ASSIGNMENT:
Below are lines of data, and only some are wanted. Please repeat exactly those from the line that has "This screenshot has height=284, width=282." through the line that has "Task: Select the New".

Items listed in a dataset
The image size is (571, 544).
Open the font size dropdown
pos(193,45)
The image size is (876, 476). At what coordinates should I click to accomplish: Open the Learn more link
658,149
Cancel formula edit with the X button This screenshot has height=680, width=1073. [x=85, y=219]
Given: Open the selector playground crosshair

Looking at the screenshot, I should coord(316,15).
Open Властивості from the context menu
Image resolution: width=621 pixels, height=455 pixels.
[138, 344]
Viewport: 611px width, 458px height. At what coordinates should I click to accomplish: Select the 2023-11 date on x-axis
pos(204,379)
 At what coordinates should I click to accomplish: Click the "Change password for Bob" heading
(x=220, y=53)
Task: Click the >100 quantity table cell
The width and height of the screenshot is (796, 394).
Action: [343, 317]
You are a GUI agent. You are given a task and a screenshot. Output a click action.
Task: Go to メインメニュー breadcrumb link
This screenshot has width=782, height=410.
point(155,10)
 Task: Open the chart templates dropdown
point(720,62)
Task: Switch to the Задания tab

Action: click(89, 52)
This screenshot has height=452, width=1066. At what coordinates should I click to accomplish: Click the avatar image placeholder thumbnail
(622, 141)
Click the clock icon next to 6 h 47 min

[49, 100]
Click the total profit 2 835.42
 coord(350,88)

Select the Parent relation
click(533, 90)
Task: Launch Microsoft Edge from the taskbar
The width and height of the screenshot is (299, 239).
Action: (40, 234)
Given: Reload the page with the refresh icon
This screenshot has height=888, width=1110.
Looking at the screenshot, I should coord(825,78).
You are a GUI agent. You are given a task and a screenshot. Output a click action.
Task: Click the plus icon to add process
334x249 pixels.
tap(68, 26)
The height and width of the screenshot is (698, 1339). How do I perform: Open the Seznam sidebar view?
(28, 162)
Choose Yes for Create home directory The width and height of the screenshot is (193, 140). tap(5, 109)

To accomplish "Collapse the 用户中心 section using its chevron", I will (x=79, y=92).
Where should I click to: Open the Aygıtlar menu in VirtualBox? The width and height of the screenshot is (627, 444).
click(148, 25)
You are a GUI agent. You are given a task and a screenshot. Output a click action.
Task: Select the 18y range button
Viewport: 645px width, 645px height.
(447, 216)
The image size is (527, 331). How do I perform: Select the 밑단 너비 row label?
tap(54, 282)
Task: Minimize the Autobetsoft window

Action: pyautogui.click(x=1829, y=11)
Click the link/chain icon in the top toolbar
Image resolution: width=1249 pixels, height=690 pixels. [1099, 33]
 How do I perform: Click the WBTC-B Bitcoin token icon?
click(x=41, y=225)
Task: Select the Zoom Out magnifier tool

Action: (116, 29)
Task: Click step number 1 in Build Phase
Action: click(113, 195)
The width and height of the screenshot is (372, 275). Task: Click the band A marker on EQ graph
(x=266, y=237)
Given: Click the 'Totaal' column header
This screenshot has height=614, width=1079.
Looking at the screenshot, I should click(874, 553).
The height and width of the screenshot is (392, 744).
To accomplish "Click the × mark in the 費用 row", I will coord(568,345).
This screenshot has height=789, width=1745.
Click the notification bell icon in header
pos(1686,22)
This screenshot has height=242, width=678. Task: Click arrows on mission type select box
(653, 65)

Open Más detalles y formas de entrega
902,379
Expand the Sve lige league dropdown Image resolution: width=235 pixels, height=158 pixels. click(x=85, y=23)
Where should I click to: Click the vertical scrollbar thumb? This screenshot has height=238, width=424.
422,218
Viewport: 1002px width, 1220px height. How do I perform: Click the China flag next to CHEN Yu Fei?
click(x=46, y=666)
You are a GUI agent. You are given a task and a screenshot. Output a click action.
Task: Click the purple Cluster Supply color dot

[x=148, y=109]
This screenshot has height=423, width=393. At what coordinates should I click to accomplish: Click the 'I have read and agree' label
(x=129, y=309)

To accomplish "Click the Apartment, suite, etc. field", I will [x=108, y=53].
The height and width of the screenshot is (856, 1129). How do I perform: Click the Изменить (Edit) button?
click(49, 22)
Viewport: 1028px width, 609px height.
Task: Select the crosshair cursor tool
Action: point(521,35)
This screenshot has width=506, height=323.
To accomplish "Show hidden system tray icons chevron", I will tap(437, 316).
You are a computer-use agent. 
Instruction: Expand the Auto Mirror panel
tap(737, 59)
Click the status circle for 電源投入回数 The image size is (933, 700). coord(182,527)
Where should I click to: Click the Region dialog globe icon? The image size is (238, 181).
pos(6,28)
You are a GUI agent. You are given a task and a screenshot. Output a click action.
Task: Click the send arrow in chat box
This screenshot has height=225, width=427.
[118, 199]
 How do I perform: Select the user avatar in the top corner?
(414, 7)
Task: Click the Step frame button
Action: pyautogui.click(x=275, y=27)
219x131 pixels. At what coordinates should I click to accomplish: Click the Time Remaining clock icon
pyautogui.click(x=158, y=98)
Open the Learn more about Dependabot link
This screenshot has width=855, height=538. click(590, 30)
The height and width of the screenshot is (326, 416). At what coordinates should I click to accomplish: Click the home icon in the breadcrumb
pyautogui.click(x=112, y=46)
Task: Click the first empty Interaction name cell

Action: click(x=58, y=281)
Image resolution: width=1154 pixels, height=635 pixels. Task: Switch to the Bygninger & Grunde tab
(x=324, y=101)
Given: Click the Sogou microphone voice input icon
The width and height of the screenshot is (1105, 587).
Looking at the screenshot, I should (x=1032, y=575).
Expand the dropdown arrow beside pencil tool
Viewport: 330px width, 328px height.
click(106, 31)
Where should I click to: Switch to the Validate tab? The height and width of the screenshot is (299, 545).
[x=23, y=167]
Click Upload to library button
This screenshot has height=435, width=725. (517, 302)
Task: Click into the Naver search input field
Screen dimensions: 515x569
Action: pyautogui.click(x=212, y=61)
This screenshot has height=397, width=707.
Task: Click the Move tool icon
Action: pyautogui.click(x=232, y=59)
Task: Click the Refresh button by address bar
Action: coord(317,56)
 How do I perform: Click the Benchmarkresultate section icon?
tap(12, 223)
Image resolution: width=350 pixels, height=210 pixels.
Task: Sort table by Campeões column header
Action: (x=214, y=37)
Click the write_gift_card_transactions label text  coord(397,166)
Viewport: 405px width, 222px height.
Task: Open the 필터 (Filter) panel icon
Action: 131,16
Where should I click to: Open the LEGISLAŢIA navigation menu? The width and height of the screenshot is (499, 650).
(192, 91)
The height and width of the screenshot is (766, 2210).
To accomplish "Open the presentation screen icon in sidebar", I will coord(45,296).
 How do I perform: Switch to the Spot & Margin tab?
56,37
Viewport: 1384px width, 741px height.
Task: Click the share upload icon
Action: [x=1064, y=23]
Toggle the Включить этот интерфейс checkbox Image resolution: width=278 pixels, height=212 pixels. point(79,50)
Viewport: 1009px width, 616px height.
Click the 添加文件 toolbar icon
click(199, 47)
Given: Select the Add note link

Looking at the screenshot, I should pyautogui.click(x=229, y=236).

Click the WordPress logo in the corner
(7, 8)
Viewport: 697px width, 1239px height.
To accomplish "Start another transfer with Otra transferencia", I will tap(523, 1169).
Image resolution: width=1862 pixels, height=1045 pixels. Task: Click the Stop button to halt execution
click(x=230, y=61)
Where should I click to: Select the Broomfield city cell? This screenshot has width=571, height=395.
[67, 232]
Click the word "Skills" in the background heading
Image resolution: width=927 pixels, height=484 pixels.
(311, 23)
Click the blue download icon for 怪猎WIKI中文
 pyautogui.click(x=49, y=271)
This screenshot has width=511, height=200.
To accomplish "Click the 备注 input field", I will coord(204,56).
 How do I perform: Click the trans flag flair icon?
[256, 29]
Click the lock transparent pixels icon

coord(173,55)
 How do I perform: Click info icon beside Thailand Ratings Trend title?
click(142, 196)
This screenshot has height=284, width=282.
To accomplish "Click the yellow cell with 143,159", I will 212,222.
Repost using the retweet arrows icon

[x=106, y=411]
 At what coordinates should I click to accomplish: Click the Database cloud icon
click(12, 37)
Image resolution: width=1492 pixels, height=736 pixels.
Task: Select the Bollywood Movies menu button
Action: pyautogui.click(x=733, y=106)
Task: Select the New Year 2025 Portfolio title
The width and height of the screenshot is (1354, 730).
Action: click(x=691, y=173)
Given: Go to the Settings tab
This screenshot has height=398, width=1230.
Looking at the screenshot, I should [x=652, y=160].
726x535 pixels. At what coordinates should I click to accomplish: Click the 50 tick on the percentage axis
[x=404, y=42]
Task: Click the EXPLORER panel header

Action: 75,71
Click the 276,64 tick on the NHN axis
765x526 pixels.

OUTPUT BELOW:
This screenshot has height=284, width=282.
To accomplish "Click the yellow cell with 143,159", I will 212,222.
Repost using the retweet arrows icon

[x=106, y=411]
 At what coordinates should I click to accomplish: Click the Database cloud icon
click(12, 37)
Image resolution: width=1492 pixels, height=736 pixels.
Task: Select the Bollywood Movies menu button
Action: pyautogui.click(x=733, y=106)
Task: Select the New Year 2025 Portfolio title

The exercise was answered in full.